Exercise tasks —
a: Decide whether each statement agrees with the joke list: (i) the speaker's spirit animal is an upturned turtle; (ii) the email reports that 84 people viewed the LinkedIn profile; (iii) the doctor proposed adding Cinnamon Toast Crunch to the milk bath. Answer yes or no for each and quote the deciding words.
b: Shorten the paragraph of the joke list that begins "Every time a bell rings" while keeping its main facts.
c: In the joke list, what is the cockatoo called?

Source excerpt —
Paranormal Activity, but the demon that drags us out of bed is called “work”
I have got to start making popcorn before I login to Twitter to watch my shows
Cop: Where were you on the night of July 19th 2009?
Me: Well I had diarrhea that day
Cop: That was 10 years ago. How do you remember that?
Me: *slamming fist on table* I have diarrhea every day
I got an online ancestry test done, then fourteen of my relatives were arrested.
My spirit animal is an upturned turtle.
[turns to buddy just before bar fight]
“I’ll take the guy with the glasses, you take the guy dressed as a ninja”
Email: 48 people have viewed your LinkedIn profile
Me: I still have a LinkedIn profile?
Mum: get me a plate
Me: which plate?
Mum: any plate, doesn’t matter
*brings plate*
Mum: no not that one
I think the scariest part about having triplets is having to be pregnant for 27 months.
Daddy will my cockatoo go to heaven?
– Heaven is a place of serenity and joy, right?
*nods, wiping tear*
– Then Mr. Shrieks won’t be there.
They say you’ll never forget your first kiss, but what they don’t tell you is you will also never forget the first time you throw up everything you consumed at the state fair.
My doctor told me to try a milk bath. Adding the Cinnamon Toast Crunch was my idea
my wife slo-mo diving across the living room to knock the remote out of my hand as i try to watch a sci-fi movie under her profile
Every time a bell rings an angel gets its wings. It’s always the same angel. It’s covered in wings now and wants to die but can’t
Someone told me they don’t wear a mask cuz their nose is too big. Give me a break. I wear underwear.

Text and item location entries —
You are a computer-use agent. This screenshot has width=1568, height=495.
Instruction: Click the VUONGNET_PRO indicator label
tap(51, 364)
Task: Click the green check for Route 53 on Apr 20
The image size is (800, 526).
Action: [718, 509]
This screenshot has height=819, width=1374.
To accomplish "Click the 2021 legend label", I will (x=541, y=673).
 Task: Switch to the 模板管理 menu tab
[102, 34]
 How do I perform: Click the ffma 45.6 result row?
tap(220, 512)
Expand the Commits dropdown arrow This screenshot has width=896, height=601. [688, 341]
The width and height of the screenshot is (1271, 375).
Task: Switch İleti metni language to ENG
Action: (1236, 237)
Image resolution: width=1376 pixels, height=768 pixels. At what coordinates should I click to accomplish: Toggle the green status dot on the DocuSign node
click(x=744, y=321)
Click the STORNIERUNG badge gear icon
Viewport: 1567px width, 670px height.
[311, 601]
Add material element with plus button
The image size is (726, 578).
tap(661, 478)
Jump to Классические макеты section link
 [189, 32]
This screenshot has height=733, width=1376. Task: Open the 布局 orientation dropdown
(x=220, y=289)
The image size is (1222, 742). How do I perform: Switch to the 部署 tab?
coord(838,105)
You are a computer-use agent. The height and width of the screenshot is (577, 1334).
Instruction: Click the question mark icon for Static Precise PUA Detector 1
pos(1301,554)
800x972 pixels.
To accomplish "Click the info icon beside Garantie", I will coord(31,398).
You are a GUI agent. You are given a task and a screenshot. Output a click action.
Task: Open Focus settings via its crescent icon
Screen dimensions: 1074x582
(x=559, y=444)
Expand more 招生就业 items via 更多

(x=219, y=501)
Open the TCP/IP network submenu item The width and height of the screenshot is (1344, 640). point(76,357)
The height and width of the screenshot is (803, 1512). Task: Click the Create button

Solutions to the exercise —
a:
(i) Yes: "My spirit animal is an upturned turtle."
(ii) No: "Email: 48 people have viewed your LinkedIn profile"
(iii) No: "Adding the Cinnamon Toast Crunch was my idea"

b: Each bell ring gives wings to the same angel, which is now covered in wings and wants to die but can't.

c: Mr. Shrieks